What is expected:
The answer must be every line from the entries below that includes "dimensions".

Data to examine:

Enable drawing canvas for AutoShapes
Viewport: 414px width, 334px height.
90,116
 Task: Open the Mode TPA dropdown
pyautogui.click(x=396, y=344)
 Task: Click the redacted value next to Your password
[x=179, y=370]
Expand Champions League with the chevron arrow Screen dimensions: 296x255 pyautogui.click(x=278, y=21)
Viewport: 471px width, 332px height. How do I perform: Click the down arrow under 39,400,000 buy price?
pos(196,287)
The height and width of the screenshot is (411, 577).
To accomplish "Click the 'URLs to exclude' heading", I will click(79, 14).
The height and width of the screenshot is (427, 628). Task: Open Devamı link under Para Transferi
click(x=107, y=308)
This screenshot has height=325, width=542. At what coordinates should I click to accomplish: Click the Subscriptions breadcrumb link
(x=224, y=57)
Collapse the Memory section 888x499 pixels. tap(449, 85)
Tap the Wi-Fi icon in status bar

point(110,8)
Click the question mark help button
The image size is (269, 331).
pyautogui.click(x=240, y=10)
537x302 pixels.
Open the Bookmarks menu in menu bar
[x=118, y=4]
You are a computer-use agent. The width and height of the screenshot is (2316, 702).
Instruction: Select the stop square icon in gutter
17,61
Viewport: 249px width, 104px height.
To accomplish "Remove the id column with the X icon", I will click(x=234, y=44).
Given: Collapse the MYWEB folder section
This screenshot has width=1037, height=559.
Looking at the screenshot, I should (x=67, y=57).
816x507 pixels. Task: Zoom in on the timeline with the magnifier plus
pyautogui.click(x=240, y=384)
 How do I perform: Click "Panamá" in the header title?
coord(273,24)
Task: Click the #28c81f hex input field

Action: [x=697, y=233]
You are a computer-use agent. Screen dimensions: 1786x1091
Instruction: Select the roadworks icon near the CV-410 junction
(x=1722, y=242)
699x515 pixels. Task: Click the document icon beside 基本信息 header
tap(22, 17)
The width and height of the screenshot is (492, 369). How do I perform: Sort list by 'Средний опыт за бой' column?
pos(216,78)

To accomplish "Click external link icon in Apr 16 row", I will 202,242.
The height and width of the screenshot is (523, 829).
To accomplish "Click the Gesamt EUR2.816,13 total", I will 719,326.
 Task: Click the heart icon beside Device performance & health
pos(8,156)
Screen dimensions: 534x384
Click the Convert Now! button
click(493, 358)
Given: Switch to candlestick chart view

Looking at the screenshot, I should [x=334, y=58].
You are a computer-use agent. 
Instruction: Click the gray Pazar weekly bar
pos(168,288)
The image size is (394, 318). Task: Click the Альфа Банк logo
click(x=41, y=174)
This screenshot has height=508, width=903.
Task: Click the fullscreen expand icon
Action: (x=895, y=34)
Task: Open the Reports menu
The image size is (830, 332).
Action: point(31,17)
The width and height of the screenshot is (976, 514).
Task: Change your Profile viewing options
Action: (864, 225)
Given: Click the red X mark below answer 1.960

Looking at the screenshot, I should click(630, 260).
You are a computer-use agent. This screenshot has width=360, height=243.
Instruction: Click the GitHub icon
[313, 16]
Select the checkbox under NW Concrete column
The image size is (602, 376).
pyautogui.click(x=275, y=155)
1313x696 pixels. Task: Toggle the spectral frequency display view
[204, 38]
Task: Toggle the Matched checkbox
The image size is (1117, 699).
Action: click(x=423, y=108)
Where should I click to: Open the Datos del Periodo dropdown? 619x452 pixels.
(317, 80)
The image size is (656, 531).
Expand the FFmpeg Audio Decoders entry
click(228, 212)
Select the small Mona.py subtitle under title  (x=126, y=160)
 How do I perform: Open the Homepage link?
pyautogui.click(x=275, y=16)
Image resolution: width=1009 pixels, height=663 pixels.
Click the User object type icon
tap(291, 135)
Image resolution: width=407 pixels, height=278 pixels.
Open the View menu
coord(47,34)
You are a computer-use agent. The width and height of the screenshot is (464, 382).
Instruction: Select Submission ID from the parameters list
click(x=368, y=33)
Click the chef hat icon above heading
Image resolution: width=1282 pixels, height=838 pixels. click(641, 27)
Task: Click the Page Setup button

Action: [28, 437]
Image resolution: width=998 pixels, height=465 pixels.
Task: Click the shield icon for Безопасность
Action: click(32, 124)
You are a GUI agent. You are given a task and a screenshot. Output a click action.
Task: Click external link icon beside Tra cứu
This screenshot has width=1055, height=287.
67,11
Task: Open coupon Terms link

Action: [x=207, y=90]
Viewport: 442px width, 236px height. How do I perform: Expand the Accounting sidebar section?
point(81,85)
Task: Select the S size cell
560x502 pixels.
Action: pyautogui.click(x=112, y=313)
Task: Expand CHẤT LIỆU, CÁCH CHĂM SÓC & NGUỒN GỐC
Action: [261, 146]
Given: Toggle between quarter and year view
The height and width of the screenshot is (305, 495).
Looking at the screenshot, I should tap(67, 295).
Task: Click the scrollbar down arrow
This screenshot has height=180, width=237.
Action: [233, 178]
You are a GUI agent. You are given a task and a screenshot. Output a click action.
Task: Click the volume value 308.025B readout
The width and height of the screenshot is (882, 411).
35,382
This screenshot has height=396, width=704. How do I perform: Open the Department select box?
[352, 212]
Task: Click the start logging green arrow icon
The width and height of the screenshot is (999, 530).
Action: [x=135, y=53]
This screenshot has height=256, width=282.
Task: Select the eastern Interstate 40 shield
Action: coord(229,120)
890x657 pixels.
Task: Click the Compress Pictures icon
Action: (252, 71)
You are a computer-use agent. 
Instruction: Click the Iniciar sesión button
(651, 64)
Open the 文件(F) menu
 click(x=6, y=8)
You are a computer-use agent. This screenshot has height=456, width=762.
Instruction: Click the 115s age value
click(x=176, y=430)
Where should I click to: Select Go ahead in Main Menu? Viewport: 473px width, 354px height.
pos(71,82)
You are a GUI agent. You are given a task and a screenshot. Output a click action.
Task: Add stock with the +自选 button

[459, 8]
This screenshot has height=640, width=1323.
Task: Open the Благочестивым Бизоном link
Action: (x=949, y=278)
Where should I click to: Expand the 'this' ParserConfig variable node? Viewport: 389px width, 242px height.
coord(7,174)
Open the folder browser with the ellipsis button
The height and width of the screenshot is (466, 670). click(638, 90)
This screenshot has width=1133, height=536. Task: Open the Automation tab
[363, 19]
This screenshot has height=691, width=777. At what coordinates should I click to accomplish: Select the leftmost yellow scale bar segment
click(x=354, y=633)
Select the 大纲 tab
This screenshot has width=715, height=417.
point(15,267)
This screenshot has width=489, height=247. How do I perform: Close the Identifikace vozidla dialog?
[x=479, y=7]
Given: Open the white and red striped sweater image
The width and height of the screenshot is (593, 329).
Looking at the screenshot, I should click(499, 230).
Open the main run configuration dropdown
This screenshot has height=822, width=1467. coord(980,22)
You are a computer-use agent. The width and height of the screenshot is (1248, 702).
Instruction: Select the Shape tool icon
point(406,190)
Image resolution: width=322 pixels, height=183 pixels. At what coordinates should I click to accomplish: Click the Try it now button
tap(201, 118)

Answer box:
Expand Champions League with the chevron arrow Screen dimensions: 296x255 pyautogui.click(x=278, y=21)
You are a computer-use agent. Screen dimensions: 1786x1091
Screen dimensions: 534x384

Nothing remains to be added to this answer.